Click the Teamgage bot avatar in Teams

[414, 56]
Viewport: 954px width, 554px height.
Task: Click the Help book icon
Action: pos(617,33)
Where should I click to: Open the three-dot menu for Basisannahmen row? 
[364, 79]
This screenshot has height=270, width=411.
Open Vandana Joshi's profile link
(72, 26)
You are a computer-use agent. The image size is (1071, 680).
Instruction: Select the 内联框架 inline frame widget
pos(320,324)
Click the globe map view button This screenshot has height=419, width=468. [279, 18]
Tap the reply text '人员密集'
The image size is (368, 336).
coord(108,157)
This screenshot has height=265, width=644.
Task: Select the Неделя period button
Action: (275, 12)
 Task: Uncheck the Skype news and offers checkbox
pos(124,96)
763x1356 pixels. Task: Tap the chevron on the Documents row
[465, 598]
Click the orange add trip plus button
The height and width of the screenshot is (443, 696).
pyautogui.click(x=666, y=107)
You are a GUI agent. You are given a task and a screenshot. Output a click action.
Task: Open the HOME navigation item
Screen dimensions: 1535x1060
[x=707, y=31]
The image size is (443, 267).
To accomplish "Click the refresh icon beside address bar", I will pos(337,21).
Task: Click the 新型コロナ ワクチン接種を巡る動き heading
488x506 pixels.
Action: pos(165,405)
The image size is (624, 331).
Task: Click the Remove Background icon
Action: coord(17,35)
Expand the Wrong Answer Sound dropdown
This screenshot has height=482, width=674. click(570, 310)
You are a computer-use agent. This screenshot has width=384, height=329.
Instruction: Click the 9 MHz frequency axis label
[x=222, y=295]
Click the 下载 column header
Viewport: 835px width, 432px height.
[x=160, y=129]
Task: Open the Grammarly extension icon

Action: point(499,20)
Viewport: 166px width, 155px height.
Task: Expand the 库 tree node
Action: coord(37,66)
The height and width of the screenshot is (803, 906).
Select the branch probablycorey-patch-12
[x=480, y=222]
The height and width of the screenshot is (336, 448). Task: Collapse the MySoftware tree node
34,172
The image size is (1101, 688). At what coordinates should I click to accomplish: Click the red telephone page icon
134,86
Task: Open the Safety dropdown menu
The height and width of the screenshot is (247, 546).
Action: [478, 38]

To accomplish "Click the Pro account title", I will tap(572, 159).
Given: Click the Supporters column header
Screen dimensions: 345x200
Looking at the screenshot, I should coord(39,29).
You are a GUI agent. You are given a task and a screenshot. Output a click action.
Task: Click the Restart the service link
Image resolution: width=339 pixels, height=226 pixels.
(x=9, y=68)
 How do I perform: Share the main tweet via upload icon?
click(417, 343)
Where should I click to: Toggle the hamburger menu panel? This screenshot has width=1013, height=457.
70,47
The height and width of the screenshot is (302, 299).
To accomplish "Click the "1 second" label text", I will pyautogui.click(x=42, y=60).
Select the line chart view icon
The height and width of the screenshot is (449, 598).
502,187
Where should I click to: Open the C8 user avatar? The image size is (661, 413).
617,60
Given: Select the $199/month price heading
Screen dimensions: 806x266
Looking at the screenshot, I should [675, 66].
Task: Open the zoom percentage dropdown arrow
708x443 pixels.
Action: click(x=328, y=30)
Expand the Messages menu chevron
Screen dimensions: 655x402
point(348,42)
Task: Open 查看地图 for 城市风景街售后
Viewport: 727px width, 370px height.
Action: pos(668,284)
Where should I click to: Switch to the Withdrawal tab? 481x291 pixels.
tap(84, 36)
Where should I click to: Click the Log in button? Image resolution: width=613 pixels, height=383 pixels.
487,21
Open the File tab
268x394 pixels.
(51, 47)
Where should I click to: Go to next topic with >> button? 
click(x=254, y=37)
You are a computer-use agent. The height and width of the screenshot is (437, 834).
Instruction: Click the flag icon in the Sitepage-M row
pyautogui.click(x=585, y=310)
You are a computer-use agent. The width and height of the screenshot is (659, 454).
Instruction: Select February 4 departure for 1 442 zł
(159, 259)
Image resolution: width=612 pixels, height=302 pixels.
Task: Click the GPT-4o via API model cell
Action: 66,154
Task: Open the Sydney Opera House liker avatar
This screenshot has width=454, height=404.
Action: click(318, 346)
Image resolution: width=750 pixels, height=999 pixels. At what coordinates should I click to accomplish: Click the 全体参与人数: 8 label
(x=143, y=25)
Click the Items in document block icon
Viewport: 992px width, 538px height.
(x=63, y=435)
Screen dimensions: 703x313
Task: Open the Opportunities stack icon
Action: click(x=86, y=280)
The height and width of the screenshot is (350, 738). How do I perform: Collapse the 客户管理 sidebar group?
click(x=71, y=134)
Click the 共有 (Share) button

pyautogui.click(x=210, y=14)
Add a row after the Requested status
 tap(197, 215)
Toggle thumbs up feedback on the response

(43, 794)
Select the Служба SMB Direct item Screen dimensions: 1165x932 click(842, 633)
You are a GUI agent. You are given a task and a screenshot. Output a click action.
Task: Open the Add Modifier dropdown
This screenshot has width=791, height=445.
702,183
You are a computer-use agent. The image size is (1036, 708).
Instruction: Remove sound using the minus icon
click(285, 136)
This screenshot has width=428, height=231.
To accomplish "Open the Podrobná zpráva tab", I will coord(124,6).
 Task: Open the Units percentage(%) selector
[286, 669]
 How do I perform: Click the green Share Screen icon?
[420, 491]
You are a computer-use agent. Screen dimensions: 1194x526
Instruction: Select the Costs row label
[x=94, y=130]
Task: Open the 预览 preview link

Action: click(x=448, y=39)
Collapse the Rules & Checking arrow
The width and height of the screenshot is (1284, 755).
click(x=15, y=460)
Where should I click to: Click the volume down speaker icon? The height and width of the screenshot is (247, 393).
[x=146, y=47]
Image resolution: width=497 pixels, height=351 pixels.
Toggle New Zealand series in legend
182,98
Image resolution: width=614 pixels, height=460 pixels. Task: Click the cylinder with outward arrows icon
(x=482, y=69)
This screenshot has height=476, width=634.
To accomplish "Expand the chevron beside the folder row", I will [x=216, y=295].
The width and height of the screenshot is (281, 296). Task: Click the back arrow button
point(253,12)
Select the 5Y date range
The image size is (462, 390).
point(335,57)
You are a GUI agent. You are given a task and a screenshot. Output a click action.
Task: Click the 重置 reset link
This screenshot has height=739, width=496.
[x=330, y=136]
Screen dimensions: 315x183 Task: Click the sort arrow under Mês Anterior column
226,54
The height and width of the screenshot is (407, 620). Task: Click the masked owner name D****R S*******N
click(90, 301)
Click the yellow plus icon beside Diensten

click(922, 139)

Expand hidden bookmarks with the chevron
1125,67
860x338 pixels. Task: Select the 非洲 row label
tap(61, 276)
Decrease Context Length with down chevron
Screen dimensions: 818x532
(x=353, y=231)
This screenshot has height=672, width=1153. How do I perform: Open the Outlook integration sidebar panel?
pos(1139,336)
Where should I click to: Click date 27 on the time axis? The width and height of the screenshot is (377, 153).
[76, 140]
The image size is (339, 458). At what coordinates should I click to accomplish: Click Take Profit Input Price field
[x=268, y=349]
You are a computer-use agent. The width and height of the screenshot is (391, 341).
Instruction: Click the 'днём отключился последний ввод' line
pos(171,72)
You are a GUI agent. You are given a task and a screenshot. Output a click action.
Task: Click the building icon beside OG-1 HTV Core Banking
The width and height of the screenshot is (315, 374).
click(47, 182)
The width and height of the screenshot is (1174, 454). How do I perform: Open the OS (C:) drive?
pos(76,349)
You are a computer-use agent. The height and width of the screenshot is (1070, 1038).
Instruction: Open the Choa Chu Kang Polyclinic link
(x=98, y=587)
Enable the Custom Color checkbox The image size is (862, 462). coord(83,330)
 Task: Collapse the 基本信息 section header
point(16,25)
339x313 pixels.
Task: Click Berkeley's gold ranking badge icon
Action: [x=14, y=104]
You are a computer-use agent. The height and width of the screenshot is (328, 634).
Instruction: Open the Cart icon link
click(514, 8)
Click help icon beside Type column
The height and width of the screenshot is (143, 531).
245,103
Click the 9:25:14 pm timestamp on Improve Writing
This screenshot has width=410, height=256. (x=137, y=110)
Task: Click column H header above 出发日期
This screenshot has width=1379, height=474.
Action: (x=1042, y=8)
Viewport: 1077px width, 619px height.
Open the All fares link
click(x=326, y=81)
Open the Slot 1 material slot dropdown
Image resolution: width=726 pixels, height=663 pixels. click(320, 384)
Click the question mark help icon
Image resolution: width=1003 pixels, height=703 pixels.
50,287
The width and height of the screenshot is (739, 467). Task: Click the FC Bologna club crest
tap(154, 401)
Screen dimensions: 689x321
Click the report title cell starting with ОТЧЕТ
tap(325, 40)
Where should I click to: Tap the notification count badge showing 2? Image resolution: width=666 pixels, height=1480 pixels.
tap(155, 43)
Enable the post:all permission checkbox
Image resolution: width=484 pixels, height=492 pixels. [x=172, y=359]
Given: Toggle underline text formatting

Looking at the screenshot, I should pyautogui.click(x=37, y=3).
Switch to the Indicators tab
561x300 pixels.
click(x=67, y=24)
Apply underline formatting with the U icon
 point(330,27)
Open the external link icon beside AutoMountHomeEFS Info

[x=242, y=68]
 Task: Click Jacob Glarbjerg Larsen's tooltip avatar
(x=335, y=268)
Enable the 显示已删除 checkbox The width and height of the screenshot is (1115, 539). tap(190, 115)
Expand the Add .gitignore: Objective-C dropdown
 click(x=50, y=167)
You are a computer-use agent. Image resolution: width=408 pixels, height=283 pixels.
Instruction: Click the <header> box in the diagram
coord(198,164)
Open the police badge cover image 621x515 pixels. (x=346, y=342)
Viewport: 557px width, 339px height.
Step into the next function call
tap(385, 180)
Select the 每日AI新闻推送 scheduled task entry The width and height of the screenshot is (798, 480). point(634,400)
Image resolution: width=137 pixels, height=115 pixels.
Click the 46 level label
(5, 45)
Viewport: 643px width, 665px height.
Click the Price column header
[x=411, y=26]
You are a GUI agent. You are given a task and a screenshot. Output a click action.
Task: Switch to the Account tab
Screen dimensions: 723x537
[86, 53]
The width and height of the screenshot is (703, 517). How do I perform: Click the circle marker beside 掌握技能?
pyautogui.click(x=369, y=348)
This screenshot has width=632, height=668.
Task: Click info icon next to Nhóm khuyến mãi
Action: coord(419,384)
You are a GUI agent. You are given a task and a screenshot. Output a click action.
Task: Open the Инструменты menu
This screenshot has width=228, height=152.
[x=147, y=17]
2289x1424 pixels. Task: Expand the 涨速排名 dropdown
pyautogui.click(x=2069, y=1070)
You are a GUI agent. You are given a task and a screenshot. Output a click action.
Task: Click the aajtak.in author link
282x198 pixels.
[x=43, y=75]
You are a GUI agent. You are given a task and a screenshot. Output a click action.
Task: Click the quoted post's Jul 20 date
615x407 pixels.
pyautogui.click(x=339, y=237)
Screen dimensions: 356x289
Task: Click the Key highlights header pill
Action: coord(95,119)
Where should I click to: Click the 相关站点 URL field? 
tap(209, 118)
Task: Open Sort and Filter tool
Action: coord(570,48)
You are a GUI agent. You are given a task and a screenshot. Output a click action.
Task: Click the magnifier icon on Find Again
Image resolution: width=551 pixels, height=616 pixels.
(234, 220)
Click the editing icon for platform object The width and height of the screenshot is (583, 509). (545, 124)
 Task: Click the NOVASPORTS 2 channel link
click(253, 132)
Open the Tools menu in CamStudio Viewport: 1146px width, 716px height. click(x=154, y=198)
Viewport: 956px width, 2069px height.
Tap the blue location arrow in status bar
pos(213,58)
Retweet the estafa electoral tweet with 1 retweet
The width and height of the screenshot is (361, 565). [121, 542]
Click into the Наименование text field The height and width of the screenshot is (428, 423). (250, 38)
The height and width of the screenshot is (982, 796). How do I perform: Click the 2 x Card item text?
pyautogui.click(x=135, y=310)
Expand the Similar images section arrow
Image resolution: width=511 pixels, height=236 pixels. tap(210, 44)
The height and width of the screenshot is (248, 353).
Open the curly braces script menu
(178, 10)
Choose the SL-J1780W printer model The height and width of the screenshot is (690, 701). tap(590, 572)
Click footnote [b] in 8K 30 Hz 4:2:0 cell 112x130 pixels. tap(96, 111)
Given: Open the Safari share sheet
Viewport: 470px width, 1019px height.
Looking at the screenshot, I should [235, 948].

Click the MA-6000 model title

####

### TASK PROMPT
Print the line containing "Viewport: 470px width, 1019px height." and every line after it to the end of the records above, exactly as written, and nothing else.

### PROBLEM SOLUTION
Viewport: 470px width, 1019px height.
Looking at the screenshot, I should [235, 948].

Click the MA-6000 model title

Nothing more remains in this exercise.